Приходя в овраг, Борис еще не знает, для чего он пришел, и это прямо высказывает Кудряшу, а потом признается ему в любви к Катерине. Только Кудряш, опытный уже в любовных похождениях, наводит его на мысль, что его пригласила Катерина. На сцене выходит, что Катерина развращает молодого, невинного, неопытного юношу — конечно, г. Островский не хотел этого представить, да оно и было бы совершенно несообразно и с характером Катерины — тем не менее выходит так. Катерина приходит в овраг, и у нее с Борисом начинается следующий разговор:

Борис. Это вы, Катерина Петровна? (Молчание.) Как мне благодарить вас, я и не знаю. (Молчание.) Кабы вы знали, Катерина Петровна, как я люблю вас! (Хочет взять ее за руку.)

Катерина (с испугом, но не подымая глаз). Не трогай, не трогай меня! Ах, ах!

Борис. Не сердитесь!

Катерина. Поди от меня! Поди прочь, окаянный человек! Ты знаешь ли: ведь мне не замолить этого греха, не замолить никогда! Ведь он камнем ляжет на душу, камнем.

Борис. Не гоните меня!

Катерина. Зачем ты пришел? Зачем ты пришел, погубитель мой? Ведь я замужем, ведь мне с мужем жить до гробовой доски, до гробовой доски…

Борис. Вы сами велели мне прийти…

Катерина. Да пойми ты меня, враг ты мой: ведь до гробовой доски!

Катерина. Ну как же ты не загубил меня, коли я, бросивши дом, ночью иду к тебе.
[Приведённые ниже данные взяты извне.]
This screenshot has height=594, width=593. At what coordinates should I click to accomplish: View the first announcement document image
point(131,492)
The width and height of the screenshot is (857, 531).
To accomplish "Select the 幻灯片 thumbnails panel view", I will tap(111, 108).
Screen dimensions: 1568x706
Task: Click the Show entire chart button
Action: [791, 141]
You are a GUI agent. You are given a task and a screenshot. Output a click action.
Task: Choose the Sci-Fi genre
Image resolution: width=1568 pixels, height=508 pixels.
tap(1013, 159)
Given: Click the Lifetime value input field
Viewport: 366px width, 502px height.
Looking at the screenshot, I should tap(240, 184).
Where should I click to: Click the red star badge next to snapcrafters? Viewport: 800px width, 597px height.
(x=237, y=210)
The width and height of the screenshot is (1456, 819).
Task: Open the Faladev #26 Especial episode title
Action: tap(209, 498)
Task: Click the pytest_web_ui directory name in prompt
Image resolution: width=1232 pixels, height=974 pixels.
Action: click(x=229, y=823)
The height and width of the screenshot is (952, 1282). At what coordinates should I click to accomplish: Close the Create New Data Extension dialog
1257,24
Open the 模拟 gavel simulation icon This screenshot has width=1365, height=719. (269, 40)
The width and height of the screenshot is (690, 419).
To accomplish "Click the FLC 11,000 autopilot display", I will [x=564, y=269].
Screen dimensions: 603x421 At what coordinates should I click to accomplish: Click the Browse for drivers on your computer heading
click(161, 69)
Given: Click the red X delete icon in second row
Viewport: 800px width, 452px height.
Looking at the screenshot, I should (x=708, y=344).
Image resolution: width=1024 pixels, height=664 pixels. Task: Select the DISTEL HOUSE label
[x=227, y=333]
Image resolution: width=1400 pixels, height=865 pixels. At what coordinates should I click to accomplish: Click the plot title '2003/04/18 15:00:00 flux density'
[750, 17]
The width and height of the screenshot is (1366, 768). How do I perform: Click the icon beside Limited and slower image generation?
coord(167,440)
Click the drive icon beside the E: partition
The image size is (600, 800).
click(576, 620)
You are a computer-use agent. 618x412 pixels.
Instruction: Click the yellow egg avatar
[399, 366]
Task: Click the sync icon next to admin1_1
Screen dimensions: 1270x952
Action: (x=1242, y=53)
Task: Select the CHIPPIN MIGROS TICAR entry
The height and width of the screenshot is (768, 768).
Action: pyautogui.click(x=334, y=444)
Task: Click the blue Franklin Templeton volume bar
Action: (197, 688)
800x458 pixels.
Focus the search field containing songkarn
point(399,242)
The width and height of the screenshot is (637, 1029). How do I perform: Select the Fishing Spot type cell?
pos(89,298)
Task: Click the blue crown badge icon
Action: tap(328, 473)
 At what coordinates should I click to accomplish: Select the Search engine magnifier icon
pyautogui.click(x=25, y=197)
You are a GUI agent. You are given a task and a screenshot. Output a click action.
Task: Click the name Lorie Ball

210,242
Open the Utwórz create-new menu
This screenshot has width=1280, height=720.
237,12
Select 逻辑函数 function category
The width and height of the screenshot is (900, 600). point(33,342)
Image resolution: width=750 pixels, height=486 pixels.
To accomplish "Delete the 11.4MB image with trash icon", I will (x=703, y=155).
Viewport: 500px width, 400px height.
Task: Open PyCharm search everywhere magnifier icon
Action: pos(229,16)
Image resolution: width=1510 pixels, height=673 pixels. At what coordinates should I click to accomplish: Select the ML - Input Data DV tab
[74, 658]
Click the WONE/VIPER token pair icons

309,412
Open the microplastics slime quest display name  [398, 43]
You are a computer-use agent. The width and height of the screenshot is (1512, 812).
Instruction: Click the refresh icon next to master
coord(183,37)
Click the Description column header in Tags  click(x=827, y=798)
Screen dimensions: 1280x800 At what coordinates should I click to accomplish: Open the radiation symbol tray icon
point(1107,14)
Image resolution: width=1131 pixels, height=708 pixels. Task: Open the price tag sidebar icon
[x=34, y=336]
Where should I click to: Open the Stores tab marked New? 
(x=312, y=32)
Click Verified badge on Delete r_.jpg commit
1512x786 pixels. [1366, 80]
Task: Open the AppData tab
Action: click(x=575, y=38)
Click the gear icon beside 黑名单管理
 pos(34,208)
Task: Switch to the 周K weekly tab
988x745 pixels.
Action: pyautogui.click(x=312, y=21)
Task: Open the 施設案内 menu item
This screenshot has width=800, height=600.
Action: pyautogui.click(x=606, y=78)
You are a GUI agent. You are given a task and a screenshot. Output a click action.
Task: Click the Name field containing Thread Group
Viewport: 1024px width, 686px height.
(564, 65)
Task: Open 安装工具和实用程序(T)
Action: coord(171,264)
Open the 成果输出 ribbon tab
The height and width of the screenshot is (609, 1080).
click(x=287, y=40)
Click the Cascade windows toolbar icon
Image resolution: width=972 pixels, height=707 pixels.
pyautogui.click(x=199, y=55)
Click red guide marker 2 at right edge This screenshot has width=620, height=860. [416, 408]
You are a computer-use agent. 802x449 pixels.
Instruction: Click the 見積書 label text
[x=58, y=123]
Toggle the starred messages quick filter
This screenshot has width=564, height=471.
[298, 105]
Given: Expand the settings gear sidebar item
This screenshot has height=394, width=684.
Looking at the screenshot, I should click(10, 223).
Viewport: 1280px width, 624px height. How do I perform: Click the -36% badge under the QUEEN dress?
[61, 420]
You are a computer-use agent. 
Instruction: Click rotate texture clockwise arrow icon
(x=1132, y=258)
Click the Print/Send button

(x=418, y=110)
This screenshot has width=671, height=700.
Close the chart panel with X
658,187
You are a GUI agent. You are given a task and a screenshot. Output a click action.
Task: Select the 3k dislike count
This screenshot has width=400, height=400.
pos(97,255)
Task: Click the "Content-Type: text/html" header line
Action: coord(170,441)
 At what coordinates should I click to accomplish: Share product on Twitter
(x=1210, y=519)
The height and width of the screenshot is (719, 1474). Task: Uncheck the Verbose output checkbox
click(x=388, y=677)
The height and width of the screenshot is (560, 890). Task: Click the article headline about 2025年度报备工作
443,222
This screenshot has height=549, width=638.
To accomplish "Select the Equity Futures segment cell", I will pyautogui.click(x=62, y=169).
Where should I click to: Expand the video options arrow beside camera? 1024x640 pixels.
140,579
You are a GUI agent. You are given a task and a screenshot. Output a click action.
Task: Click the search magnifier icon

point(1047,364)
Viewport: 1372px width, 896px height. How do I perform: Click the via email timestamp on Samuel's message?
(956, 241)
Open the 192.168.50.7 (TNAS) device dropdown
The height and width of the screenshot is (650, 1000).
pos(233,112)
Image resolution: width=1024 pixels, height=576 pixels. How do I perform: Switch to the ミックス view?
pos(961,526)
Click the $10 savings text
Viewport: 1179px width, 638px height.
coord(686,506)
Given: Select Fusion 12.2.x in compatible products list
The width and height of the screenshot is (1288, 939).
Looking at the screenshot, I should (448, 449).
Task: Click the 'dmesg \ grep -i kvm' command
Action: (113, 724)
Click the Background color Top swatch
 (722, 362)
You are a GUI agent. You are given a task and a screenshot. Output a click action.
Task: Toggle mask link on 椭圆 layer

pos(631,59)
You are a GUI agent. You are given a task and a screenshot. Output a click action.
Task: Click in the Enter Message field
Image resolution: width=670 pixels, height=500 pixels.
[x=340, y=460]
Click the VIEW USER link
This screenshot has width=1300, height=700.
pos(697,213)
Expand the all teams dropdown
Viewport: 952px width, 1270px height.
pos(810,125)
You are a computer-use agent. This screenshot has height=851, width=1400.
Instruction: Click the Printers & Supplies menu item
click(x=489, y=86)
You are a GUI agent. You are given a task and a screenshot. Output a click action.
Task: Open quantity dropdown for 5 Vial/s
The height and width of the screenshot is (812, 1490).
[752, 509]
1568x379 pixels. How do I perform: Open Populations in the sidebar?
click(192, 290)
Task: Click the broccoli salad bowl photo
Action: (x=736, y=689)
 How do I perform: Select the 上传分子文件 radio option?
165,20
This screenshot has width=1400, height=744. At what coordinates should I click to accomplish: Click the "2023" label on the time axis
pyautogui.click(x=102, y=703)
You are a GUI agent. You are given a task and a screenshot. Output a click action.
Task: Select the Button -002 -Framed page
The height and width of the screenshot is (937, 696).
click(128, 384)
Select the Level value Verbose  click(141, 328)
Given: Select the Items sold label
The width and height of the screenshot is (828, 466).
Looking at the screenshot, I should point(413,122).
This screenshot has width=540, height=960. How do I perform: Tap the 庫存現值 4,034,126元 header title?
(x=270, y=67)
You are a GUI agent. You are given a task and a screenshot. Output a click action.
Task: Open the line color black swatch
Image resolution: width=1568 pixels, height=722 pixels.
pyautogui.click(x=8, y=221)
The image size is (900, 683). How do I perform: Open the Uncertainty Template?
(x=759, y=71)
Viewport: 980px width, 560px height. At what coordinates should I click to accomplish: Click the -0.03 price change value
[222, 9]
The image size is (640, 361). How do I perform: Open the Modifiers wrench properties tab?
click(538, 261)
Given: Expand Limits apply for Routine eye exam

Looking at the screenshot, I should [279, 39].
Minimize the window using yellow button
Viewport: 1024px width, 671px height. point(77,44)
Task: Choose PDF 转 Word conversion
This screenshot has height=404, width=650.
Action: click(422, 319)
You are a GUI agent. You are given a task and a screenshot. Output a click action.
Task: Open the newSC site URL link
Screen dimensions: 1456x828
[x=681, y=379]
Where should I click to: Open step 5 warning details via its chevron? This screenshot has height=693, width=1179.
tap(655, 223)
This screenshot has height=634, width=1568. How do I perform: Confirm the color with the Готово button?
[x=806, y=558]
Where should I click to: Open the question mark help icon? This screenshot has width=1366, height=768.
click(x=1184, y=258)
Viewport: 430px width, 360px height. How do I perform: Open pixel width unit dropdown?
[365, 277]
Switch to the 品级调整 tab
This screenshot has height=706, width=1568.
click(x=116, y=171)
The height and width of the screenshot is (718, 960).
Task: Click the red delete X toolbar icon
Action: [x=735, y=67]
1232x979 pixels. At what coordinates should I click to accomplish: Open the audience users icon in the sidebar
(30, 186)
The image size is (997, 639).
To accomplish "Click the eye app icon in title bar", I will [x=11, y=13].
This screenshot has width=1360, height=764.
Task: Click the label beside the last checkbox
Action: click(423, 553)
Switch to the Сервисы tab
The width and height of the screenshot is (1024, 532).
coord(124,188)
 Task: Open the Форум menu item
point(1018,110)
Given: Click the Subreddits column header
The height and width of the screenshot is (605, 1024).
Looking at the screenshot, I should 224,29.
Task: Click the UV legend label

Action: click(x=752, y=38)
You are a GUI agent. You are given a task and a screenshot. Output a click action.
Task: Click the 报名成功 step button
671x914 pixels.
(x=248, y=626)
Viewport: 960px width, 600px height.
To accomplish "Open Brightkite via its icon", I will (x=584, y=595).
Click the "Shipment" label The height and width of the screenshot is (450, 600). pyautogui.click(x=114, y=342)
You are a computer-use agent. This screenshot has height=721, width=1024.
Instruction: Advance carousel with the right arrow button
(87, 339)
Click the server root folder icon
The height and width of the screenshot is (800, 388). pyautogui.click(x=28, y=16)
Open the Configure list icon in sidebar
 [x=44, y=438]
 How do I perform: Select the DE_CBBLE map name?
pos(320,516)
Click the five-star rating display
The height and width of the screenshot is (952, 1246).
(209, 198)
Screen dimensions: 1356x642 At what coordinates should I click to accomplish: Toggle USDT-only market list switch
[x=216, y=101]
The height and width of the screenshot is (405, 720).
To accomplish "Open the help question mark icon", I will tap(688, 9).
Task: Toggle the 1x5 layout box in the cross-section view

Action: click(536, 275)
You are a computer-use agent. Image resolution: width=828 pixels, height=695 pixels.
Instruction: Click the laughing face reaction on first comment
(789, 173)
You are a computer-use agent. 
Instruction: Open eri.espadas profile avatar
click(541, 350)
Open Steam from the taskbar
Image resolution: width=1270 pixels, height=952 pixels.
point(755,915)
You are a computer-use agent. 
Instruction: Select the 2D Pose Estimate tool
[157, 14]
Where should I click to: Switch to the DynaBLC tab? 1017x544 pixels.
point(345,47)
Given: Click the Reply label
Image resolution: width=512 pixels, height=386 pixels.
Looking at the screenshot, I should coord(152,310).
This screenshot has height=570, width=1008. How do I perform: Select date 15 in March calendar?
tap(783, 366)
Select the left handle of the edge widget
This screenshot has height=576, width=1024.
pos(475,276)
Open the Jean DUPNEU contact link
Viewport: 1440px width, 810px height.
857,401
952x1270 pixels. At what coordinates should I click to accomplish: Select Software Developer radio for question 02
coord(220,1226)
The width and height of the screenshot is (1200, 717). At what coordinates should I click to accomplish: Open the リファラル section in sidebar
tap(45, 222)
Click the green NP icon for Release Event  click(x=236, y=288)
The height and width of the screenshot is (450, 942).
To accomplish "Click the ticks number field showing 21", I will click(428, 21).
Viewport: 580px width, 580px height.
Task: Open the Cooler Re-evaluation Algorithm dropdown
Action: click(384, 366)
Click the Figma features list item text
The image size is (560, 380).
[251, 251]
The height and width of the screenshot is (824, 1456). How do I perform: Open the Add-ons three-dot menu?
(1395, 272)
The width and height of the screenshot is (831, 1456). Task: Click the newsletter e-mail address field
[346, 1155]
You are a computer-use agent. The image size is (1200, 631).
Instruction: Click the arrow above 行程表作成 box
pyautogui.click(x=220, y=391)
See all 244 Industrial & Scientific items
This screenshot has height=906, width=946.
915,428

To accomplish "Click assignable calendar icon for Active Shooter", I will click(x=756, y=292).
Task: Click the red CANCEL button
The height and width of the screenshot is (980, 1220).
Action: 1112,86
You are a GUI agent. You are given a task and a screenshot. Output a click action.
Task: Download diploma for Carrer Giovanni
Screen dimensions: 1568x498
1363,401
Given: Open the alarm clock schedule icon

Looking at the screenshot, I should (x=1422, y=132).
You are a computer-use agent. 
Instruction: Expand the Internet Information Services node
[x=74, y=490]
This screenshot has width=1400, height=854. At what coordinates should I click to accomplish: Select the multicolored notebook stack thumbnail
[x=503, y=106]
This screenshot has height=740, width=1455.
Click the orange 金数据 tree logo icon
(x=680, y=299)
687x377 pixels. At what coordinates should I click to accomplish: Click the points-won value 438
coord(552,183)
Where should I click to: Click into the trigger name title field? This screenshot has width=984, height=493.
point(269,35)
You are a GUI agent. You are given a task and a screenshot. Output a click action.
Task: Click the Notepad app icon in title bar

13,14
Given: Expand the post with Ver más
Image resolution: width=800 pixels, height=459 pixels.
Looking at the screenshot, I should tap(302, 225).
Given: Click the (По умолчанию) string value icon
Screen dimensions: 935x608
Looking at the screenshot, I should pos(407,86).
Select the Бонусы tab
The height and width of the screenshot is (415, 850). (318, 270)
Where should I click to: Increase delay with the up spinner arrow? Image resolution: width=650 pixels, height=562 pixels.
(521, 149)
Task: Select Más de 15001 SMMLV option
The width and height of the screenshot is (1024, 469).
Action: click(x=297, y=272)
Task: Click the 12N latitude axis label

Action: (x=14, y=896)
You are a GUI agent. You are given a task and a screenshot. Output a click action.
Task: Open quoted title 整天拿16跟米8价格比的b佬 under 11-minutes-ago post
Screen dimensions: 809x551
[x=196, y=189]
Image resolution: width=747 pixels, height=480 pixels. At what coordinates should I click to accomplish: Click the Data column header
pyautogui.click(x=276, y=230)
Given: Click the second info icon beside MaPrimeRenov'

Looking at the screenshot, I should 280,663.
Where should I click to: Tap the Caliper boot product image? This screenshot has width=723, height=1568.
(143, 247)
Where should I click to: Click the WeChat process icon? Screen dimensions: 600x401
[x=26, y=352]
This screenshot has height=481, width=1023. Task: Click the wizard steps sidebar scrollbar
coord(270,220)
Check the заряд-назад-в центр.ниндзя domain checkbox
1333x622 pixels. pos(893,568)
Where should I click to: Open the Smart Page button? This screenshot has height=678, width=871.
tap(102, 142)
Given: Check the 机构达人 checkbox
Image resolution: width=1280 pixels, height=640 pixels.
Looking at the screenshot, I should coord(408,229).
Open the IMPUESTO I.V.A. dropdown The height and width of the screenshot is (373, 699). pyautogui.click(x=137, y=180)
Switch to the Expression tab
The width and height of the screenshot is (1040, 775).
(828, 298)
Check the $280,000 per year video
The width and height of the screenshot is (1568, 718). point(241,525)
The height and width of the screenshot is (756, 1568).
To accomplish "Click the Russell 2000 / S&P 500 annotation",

Борис. Ваша воля была на то.

Ведь это комично. Сама же позвала, да сама же и говорит, зачем пришел. Кокетство это со стороны Катерины? Нет, в воплях "загубил, загубил, загубил!", которые вырываются из растерзанного сердца Катерины, нет кокетства. Или здесь опытная развратница учит неопытного юношу той науке, которой курс написал еще Овидий?[35] Или Катерина посвящает Бориса в неведомые ему еще таинства любви? Но это не в характере Катерины. Нам кажется, что если бы Катерина прямо бросилась в объятия Бориса и, с страстным лепетом на устах, прижала его к себе, сцена была бы несравненно естественнее, и образ Катерины был бы гораздо грациознее и даже, пожалуй, нравственнее. Тогда бы она представилась павшею в самозабвении, в упоении страстью, тогда бы понятнее и поразительнее было самое ее раскаяние во время грозы. А теперь она как будто торгуется в овраге с Борисом или развращает его — сама еще вовсе не развращенная женщина.

вернуться

34

Статью Дарагана см. в наст. сборнике.

вернуться

35

Имеется в виду поэма римского поэта Овидия (43 до н. э. — ок. 18 н. э.) "Искусство любви".